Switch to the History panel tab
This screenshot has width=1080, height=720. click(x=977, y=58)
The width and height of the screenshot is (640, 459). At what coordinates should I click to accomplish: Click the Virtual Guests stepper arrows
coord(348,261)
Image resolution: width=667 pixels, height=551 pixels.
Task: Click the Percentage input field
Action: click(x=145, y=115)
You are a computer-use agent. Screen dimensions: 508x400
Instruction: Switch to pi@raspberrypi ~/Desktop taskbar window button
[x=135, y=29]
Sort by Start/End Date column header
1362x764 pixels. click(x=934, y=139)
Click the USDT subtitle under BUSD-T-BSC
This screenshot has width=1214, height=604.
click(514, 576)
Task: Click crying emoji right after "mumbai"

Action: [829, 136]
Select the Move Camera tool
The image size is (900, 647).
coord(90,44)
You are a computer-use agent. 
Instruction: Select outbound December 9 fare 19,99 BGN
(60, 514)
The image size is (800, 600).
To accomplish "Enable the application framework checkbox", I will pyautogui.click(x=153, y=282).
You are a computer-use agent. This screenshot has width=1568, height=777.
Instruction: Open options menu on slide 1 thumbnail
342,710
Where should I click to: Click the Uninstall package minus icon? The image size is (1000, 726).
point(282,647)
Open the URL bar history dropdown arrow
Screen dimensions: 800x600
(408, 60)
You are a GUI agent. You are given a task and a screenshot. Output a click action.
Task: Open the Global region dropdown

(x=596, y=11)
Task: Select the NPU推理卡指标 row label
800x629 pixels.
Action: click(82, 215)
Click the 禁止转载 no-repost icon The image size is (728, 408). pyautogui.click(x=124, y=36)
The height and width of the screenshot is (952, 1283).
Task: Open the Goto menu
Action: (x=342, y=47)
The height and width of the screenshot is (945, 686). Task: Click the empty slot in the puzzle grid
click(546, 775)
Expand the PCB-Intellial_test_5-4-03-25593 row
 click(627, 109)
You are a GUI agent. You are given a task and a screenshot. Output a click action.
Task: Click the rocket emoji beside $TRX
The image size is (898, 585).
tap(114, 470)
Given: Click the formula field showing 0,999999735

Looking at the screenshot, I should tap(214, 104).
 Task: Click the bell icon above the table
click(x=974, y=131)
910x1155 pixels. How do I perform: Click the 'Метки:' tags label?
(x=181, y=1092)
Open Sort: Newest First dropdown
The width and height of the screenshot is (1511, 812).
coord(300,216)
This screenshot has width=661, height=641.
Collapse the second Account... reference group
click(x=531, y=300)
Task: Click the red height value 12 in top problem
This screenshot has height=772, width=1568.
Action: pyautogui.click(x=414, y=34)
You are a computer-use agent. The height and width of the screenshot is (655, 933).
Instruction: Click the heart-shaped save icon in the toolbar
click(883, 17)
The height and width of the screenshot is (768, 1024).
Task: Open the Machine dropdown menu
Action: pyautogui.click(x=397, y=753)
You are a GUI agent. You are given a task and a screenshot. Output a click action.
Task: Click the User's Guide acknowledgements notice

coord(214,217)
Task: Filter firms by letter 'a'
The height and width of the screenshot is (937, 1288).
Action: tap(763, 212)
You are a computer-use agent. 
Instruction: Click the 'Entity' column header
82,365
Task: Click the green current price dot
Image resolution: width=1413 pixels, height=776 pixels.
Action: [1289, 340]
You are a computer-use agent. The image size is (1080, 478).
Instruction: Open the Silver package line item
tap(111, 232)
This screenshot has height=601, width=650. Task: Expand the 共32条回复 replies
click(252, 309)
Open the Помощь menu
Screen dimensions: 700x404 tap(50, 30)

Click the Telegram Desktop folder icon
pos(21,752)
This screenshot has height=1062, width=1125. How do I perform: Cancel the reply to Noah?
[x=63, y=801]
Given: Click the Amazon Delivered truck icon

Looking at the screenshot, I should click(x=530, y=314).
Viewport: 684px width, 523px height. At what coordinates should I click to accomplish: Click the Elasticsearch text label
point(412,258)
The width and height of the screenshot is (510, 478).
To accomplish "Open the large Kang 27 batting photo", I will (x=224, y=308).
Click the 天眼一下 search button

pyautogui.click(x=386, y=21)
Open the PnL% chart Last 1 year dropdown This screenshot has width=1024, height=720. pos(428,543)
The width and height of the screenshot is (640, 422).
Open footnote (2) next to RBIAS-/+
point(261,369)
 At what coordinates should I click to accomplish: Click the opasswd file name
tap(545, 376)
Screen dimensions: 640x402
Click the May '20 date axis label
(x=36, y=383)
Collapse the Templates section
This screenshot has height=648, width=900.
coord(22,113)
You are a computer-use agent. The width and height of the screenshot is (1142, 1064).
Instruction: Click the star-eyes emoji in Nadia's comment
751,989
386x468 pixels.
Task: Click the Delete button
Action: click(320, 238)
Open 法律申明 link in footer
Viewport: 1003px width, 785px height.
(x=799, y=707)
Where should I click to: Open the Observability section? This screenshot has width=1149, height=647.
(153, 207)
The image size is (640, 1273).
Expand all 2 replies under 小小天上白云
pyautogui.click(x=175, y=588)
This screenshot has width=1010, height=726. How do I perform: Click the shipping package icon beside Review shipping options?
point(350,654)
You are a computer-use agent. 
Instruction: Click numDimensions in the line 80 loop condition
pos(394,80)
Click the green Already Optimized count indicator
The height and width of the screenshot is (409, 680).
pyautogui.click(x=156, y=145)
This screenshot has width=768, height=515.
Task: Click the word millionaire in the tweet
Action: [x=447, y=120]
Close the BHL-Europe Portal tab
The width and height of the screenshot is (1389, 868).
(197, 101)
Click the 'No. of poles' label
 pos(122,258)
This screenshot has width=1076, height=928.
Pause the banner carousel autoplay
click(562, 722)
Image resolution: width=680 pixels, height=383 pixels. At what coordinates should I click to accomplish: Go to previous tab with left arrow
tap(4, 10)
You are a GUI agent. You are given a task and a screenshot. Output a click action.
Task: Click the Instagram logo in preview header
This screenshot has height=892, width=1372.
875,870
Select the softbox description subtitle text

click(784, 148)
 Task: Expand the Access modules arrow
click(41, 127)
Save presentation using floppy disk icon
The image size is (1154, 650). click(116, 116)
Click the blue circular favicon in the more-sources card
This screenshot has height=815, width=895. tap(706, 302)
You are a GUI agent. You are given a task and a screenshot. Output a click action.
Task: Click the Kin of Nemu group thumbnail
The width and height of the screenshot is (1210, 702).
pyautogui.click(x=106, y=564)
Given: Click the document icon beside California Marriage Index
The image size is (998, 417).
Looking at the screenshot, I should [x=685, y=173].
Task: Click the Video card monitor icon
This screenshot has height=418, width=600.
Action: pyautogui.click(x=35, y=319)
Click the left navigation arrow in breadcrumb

——

- Description of the task:
Give all the records again. Match them exactly.

- Problem solution:
Switch to the History panel tab
This screenshot has width=1080, height=720. click(x=977, y=58)
The width and height of the screenshot is (640, 459). At what coordinates should I click to accomplish: Click the Virtual Guests stepper arrows
coord(348,261)
Image resolution: width=667 pixels, height=551 pixels.
Task: Click the Percentage input field
Action: click(x=145, y=115)
You are a computer-use agent. Screen dimensions: 508x400
Instruction: Switch to pi@raspberrypi ~/Desktop taskbar window button
[x=135, y=29]
Sort by Start/End Date column header
1362x764 pixels. click(x=934, y=139)
Click the USDT subtitle under BUSD-T-BSC
This screenshot has width=1214, height=604.
click(514, 576)
Task: Click crying emoji right after "mumbai"

Action: [829, 136]
Select the Move Camera tool
The image size is (900, 647).
coord(90,44)
You are a computer-use agent. 
Instruction: Select outbound December 9 fare 19,99 BGN
(60, 514)
The image size is (800, 600).
To accomplish "Enable the application framework checkbox", I will pyautogui.click(x=153, y=282).
You are a computer-use agent. This screenshot has width=1568, height=777.
Instruction: Open options menu on slide 1 thumbnail
342,710
Where should I click to: Click the Uninstall package minus icon? The image size is (1000, 726).
point(282,647)
Open the URL bar history dropdown arrow
Screen dimensions: 800x600
(408, 60)
You are a GUI agent. You are given a task and a screenshot. Output a click action.
Task: Open the Global region dropdown

(x=596, y=11)
Task: Select the NPU推理卡指标 row label
800x629 pixels.
Action: click(82, 215)
Click the 禁止转载 no-repost icon The image size is (728, 408). pyautogui.click(x=124, y=36)
The height and width of the screenshot is (952, 1283).
Task: Open the Goto menu
Action: (x=342, y=47)
The height and width of the screenshot is (945, 686). Task: Click the empty slot in the puzzle grid
click(546, 775)
Expand the PCB-Intellial_test_5-4-03-25593 row
 click(627, 109)
You are a GUI agent. You are given a task and a screenshot. Output a click action.
Task: Click the rocket emoji beside $TRX
The image size is (898, 585).
tap(114, 470)
Given: Click the formula field showing 0,999999735

Looking at the screenshot, I should tap(214, 104).
 Task: Click the bell icon above the table
click(x=974, y=131)
910x1155 pixels. How do I perform: Click the 'Метки:' tags label?
(x=181, y=1092)
Open Sort: Newest First dropdown
The width and height of the screenshot is (1511, 812).
coord(300,216)
This screenshot has width=661, height=641.
Collapse the second Account... reference group
click(x=531, y=300)
Task: Click the red height value 12 in top problem
This screenshot has height=772, width=1568.
Action: pyautogui.click(x=414, y=34)
You are a computer-use agent. The height and width of the screenshot is (655, 933).
Instruction: Click the heart-shaped save icon in the toolbar
click(883, 17)
The height and width of the screenshot is (768, 1024).
Task: Open the Machine dropdown menu
Action: pyautogui.click(x=397, y=753)
You are a GUI agent. You are given a task and a screenshot. Output a click action.
Task: Click the User's Guide acknowledgements notice

coord(214,217)
Task: Filter firms by letter 'a'
The height and width of the screenshot is (937, 1288).
Action: tap(763, 212)
You are a computer-use agent. 
Instruction: Click the 'Entity' column header
82,365
Task: Click the green current price dot
Image resolution: width=1413 pixels, height=776 pixels.
Action: [1289, 340]
You are a computer-use agent. The image size is (1080, 478).
Instruction: Open the Silver package line item
tap(111, 232)
This screenshot has height=601, width=650. Task: Expand the 共32条回复 replies
click(252, 309)
Open the Помощь menu
Screen dimensions: 700x404 tap(50, 30)

Click the Telegram Desktop folder icon
pos(21,752)
This screenshot has height=1062, width=1125. How do I perform: Cancel the reply to Noah?
[x=63, y=801]
Given: Click the Amazon Delivered truck icon

Looking at the screenshot, I should click(x=530, y=314).
Viewport: 684px width, 523px height. At what coordinates should I click to accomplish: Click the Elasticsearch text label
point(412,258)
The width and height of the screenshot is (510, 478).
To accomplish "Open the large Kang 27 batting photo", I will (x=224, y=308).
Click the 天眼一下 search button

pyautogui.click(x=386, y=21)
Open the PnL% chart Last 1 year dropdown This screenshot has width=1024, height=720. pos(428,543)
The width and height of the screenshot is (640, 422).
Open footnote (2) next to RBIAS-/+
point(261,369)
 At what coordinates should I click to accomplish: Click the opasswd file name
tap(545, 376)
Screen dimensions: 640x402
Click the May '20 date axis label
(x=36, y=383)
Collapse the Templates section
This screenshot has height=648, width=900.
coord(22,113)
You are a computer-use agent. The width and height of the screenshot is (1142, 1064).
Instruction: Click the star-eyes emoji in Nadia's comment
751,989
386x468 pixels.
Task: Click the Delete button
Action: click(320, 238)
Open 法律申明 link in footer
Viewport: 1003px width, 785px height.
(x=799, y=707)
Where should I click to: Open the Observability section? This screenshot has width=1149, height=647.
(153, 207)
The image size is (640, 1273).
Expand all 2 replies under 小小天上白云
pyautogui.click(x=175, y=588)
This screenshot has width=1010, height=726. How do I perform: Click the shipping package icon beside Review shipping options?
point(350,654)
You are a computer-use agent. 
Instruction: Click numDimensions in the line 80 loop condition
pos(394,80)
Click the green Already Optimized count indicator
The height and width of the screenshot is (409, 680).
pyautogui.click(x=156, y=145)
This screenshot has width=768, height=515.
Task: Click the word millionaire in the tweet
Action: [x=447, y=120]
Close the BHL-Europe Portal tab
The width and height of the screenshot is (1389, 868).
(197, 101)
Click the 'No. of poles' label
 pos(122,258)
This screenshot has width=1076, height=928.
Pause the banner carousel autoplay
click(562, 722)
Image resolution: width=680 pixels, height=383 pixels. At what coordinates should I click to accomplish: Go to previous tab with left arrow
tap(4, 10)
You are a GUI agent. You are given a task and a screenshot. Output a click action.
Task: Click the Instagram logo in preview header
This screenshot has height=892, width=1372.
875,870
Select the softbox description subtitle text

click(784, 148)
 Task: Expand the Access modules arrow
click(41, 127)
Save presentation using floppy disk icon
The image size is (1154, 650). click(116, 116)
Click the blue circular favicon in the more-sources card
This screenshot has height=815, width=895. tap(706, 302)
You are a GUI agent. You are given a task and a screenshot. Output a click action.
Task: Click the Kin of Nemu group thumbnail
The width and height of the screenshot is (1210, 702).
pyautogui.click(x=106, y=564)
Given: Click the document icon beside California Marriage Index
The image size is (998, 417).
Looking at the screenshot, I should [x=685, y=173].
Task: Click the Video card monitor icon
This screenshot has height=418, width=600.
Action: pyautogui.click(x=35, y=319)
Click the left navigation arrow in breadcrumb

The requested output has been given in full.